## Pixel coordinate grounding data:

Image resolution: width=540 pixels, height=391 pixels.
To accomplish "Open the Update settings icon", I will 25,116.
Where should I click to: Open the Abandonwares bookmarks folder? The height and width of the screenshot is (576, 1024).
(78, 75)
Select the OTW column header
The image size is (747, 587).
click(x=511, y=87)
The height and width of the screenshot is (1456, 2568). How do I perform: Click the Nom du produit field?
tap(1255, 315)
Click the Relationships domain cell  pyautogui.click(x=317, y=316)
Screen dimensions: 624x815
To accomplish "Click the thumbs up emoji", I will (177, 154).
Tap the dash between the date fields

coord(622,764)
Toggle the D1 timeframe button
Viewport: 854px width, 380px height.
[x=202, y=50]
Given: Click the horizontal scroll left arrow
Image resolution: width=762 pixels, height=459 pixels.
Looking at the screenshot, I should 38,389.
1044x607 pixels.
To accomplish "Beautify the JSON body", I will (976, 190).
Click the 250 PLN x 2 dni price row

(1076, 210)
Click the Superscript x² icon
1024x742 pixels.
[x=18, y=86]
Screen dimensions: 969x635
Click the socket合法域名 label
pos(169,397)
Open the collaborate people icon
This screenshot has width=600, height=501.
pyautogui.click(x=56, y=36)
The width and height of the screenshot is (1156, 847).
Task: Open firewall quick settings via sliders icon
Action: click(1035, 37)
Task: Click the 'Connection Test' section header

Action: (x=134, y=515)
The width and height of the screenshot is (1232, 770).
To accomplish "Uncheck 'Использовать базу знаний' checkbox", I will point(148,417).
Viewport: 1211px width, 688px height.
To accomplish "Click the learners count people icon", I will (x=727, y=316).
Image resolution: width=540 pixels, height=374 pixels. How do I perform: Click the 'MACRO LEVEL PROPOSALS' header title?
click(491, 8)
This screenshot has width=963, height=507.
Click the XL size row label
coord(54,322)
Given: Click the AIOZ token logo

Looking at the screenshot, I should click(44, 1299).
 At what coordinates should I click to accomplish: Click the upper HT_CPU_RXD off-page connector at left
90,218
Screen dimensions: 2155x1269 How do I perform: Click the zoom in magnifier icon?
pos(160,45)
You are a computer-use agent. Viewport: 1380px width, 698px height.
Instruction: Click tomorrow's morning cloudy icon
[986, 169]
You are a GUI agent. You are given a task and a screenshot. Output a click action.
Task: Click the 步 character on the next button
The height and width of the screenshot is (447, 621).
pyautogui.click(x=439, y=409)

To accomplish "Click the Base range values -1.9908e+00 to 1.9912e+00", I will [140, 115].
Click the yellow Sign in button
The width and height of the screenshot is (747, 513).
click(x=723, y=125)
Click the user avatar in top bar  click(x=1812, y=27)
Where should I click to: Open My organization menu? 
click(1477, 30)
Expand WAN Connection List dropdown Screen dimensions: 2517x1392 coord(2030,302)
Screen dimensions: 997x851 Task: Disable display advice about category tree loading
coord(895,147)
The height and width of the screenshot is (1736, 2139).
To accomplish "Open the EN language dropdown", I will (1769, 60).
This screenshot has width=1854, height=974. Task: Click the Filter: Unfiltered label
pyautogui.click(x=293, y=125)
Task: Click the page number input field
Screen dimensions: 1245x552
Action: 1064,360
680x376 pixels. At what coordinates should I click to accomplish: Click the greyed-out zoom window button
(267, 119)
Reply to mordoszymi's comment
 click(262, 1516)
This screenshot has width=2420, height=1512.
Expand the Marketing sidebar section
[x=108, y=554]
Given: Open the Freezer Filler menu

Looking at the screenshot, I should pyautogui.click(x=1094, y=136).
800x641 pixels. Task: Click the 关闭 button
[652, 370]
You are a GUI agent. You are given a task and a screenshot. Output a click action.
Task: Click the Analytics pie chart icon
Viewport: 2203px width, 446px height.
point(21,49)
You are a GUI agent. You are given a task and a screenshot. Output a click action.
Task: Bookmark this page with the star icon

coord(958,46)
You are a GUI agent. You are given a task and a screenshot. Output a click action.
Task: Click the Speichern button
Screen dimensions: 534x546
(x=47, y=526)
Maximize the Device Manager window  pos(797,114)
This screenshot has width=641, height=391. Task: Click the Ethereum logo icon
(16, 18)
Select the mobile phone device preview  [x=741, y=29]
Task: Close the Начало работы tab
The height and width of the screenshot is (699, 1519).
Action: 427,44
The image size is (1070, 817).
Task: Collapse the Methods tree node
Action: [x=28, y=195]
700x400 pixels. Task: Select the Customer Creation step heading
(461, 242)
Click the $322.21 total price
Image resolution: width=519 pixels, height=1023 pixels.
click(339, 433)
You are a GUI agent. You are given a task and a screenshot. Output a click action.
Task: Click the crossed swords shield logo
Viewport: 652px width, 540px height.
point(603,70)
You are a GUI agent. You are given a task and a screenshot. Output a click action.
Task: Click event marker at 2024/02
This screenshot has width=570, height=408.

## Problem to solve:
Reproduce only the lines above, starting at the line with "Screen dimensions: 534x546" and ending at the line with "Task: Click the crossed swords shield logo", exactly as written.

## Answer to this exercise:
Screen dimensions: 534x546
(x=47, y=526)
Maximize the Device Manager window  pos(797,114)
This screenshot has width=641, height=391. Task: Click the Ethereum logo icon
(16, 18)
Select the mobile phone device preview  [x=741, y=29]
Task: Close the Начало работы tab
The height and width of the screenshot is (699, 1519).
Action: 427,44
The image size is (1070, 817).
Task: Collapse the Methods tree node
Action: [x=28, y=195]
700x400 pixels. Task: Select the Customer Creation step heading
(461, 242)
Click the $322.21 total price
Image resolution: width=519 pixels, height=1023 pixels.
click(339, 433)
You are a GUI agent. You are given a task and a screenshot. Output a click action.
Task: Click the crossed swords shield logo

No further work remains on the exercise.